Selon la définition officielle de l’Office de la langue française (OLF), le yield management, qui se traduit en français par la gestion de la recette unitaire, représente le principe de maximisation des revenus totaux. Employé principalement en hôtellerie et dans les compagnies d’aviation, ce principe consiste à atteindre, à l’aide de diverses stratégies commerciales, le meilleur équilibre possible entre le prix moyen unitaire et le taux d’occupation.
La différence notable entre une simple tarification de prix et la technique du yield management consiste à différencier l’offre en créant de la valeur pour le client au lieu de baisser les prix (ex: en basse saison) en essayant de réduire les coûts (ce qui peut entrainer une guerre de prix). Il permet donc une gestion des capacités en temps réel au travers d’une politique tarifaire caractérisée.

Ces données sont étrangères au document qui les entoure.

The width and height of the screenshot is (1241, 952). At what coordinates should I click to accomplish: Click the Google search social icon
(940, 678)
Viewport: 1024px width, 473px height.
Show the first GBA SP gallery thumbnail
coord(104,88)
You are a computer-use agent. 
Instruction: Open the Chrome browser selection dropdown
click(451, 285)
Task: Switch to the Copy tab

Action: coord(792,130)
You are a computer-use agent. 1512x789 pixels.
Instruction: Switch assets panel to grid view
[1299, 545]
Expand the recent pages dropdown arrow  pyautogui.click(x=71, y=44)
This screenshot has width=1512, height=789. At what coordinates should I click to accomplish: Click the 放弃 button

C’est, en d’autres termes, une méthode qui consiste à faire payer des prix différents selon la demande et le moment. Des prix à la tête du client, diront certains? En effet, vu comme cela, pour un même produit ou service, le prix varie d’un jour à l’autre (voire même d’une partie de la journée à l’autre) en fonction du taux de remplissage (haute saison/basse saison, par exemple).
À l’utilisateur de profiter des occasions en fonction de ses préférences et de ses contraintes. Ainsi, la solution contente à la fois l’entreprise et le client! Une sorte de Happy Hour appliquée à la réservation.
Née aux États-Unis dans les années 1980, cette méthode de calcul est d’abord apparue dans le transport aérien. Son développement est allé de pair avec l’arrivée d’Internet, de la distribution électronique et des GDS (Global Distribution Systems). Dans cet environnement très concurrentiel, le yield management (YM) est considéré comme vital et essentiel à la rentabilité des entreprises.
Ensuite, cette méthode s’est étendue à d’autres secteurs du tourisme, comme l’hôtellerie (chez Marriott, par exemple), les transports ferroviaires, les parcs d’attractions (le Futuroscope, en France), les entreprises de location de voitures (Hertz), les salles de cinéma, etc.
Les techniques de YM ne sont appropriées que pour certaines entreprises et dans certaines conditions. C’est un marché d’opportunité qui se traduit par un impératif simple : vendre le bon produit, au bon client, au bon moment et au bon prix. La vitesse critique remplace la masse critique pour capter les opportunités de marché.
Appliqué à l’hôtellerie, il permet de rentabiliser au maximum chaque chambre, en faisant varier les tarifs en fonction de la saison, de la durée du séjour et de l’offre et en s’appuyant sur les taux de remplissage constatés les années, les semaines, voire même les jours passés, afin d’optimiser la sur-offre. Mais que vous soyez déjà vendu ou non à ce type de pratique, sachez que selon Léonard Dumas, doctorant en administration des affaires à l’UQTR, celle-ci est là pour rester!
S’il existe bon nombre d’articles et d’études sur le sujet, il est plus rare d’en trouver qui présentent les impacts financiers et le retour sur investissement (ROI). Selon Le Groupe Optims, une entreprise française qui conçoit et commercialise des solutions technologiques destinées à l’optimisation de la gestion et des revenus, l’application systématique du YM présente un «impact positif de l’ordre de 3 à 7% sur le chiffre d’affaires».